─── Seitentext ───

Apartheid als Light-Version

■ Keine Spannungsbögen, Höhen und Tiefen Fehlanzeige: Das südafrikanische Musical „Kat And The Kings“ im Thalia-Theater blieb glatt und blutleer

In einer Ecke der Bühne sitzt ein alter, sonnengebräunter Mann mit Schnurrbart auf einem Hocker. Kat Diamond, Schuhputzer in Kapstadt, bietet einigen ZuschauerInnen seine Dienste an – aber dem Publikum bleibt keine Zeit, darauf zu reagieren, denn der Schuhputzer redet schon weiter, nämlich von seiner Jugend. Alsbald erscheint der 17-jährige Kat als einer von vier jungen, anscheinend farbigen Männern auf der Bühne, die die Hanover Street im Kapstadt Ende der fünfziger Jahre darstellen soll. Gerade haben sie sich entschlossen, als singende, steppende und rockende Cavalla Kings Karriere im Apartheidsstaat zu machen.

─── Aufgeführte Einträge ───

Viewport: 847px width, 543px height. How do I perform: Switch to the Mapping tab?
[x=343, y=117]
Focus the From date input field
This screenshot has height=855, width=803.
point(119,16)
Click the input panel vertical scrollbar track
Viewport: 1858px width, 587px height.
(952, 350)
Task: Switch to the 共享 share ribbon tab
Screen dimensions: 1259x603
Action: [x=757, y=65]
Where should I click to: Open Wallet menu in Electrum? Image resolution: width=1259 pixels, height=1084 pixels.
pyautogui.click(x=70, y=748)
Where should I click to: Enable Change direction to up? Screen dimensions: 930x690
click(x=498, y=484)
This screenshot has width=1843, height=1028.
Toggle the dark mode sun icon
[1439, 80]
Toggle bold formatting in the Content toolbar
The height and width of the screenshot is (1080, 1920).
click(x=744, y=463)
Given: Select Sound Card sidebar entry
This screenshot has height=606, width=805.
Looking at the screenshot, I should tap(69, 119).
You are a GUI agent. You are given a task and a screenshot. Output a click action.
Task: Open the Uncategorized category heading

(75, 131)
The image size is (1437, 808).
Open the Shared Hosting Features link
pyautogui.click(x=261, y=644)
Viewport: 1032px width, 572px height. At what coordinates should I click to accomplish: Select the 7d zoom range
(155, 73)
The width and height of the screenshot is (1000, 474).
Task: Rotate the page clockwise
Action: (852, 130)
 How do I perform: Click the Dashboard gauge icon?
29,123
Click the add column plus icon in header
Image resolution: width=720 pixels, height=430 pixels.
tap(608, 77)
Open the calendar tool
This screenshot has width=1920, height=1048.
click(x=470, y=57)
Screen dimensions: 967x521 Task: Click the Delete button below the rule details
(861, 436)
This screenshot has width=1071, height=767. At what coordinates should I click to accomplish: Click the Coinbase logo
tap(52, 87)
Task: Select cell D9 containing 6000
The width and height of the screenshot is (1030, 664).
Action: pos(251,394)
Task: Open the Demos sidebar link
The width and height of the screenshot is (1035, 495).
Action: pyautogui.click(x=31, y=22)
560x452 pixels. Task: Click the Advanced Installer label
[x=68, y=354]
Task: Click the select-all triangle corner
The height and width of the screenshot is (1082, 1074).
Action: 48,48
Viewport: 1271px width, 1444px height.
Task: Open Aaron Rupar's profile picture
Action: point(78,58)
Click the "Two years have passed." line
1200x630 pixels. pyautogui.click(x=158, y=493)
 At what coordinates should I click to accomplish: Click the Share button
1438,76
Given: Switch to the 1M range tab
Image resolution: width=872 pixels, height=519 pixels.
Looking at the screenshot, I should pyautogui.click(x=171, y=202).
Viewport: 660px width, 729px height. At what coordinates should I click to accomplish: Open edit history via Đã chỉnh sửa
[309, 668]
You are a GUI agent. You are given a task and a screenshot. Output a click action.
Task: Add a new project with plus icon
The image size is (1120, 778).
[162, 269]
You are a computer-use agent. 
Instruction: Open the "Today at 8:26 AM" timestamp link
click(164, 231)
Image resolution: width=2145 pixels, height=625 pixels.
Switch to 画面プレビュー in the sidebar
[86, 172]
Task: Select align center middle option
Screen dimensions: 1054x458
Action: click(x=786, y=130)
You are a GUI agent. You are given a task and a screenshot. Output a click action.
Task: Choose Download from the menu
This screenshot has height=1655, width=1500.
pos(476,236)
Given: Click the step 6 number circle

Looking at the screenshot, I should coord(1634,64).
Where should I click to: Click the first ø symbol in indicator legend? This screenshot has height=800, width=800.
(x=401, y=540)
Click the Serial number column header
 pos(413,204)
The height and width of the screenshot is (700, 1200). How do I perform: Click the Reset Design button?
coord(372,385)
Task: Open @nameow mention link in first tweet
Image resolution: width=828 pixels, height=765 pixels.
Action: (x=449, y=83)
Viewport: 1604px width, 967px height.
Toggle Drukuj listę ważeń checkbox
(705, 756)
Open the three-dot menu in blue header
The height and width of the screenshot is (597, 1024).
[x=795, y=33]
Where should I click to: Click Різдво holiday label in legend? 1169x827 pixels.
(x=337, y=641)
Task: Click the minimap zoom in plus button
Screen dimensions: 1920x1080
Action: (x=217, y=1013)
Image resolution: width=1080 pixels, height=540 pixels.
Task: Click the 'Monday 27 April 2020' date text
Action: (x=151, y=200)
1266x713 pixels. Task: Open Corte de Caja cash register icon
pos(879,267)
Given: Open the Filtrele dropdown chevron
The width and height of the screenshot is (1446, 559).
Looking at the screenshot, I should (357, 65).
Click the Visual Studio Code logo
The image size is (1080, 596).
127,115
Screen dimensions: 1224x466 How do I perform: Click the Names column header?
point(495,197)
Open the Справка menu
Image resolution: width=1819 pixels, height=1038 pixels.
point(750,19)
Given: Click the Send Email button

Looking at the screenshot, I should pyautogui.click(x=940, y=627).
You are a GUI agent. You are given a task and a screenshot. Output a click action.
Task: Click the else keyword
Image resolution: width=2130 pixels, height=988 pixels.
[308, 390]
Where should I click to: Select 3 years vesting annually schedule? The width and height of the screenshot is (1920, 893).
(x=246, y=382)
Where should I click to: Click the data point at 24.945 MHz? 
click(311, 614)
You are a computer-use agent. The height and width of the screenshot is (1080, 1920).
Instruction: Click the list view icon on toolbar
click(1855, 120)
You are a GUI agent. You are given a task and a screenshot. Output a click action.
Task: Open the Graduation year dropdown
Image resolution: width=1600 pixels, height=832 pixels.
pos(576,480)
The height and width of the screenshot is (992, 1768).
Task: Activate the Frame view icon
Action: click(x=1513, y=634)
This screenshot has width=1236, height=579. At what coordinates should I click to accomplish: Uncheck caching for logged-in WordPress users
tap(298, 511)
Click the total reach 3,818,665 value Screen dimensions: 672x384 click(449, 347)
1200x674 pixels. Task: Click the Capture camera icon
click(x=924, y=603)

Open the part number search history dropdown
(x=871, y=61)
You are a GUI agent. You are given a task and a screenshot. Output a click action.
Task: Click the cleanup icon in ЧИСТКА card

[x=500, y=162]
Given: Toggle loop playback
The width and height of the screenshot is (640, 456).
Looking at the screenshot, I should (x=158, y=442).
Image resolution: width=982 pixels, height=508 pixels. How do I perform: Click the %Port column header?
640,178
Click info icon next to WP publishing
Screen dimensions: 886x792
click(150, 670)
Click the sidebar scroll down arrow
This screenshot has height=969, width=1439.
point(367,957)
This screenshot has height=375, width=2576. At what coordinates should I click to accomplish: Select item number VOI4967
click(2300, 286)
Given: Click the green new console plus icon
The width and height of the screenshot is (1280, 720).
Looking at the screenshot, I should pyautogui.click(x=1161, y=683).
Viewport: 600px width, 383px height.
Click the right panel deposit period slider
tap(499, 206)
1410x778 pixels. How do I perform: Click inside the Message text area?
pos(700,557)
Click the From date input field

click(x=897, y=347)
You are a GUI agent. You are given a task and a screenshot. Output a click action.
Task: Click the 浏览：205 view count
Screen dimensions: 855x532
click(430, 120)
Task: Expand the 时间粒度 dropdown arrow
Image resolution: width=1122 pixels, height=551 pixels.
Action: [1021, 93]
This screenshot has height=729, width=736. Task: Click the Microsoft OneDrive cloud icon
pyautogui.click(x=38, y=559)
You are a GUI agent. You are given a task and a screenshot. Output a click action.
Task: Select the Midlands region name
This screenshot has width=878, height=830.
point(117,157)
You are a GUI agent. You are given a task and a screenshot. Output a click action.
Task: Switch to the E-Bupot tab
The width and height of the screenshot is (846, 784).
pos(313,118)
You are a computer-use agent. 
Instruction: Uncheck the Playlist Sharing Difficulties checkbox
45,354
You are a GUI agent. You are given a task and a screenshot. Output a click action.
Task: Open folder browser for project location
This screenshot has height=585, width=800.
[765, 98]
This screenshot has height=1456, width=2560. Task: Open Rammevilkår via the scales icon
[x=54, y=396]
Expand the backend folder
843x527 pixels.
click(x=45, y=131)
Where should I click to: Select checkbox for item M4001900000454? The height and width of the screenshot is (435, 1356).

───

### Aufgaben:
(1) Beantworte zur Kritik zu „Kat And The Kings“ diese Fragen:
(a) In welchem Theater lief das Musical?
(b) Welchen Beruf übt Kat Diamond in Kapstadt aus?
(c) Wie alt ist Kat, als er als einer von vier jungen Männern auf der Bühne erscheint?
(2) Fasse die Kritik zu „Kat And The Kings“ in zwei Sätzen zusammen.
(3) Schreib die Kritik zu „Kat And The Kings“ bitte ab dem letzten Satz weiter.
Die Einträge haben mit der Kritik zu „Kat And The Kings“ nichts zu tun.

### Ergebnisse je Aufgabe:
(1)
(a) Im Thalia-Theater.
(b) Er ist Schuhputzer.
(c) Er ist 17 Jahre alt.

(2) Das südafrikanische Musical „Kat And The Kings“ im Thalia-Theater blieb laut der Kritik glatt und blutleer, ohne Spannungsbögen, Höhen und Tiefen. Zu Beginn erzählt der alte Schuhputzer Kat Diamond von seiner Jugend, worauf er als 17-Jähriger mit drei anderen jungen Männern auftritt, die Ende der fünfziger Jahre in Kapstadt als Cavalla Kings Karriere machen wollen.

(3)
Was folgt, ist ein zweistündiges Spektakel mit vielen Musiknummern, Step- und Klamaukeinlagen. Das praktisch nicht vorhandene Bühnenbild in Kat And The Kings rückt die sechsköpfige Schauspieltruppe aus Südafrika in den Mittelpunkt. Alle können gut singen und tanzen, vieles wirkte dennoch programmmäßig heruntergespult. Das fehlende Herzblut mag auch der Musik geschuldet sein – die live im Hintergrund spielende Combo vermochte kaum Höhen und Tiefen zu setzen.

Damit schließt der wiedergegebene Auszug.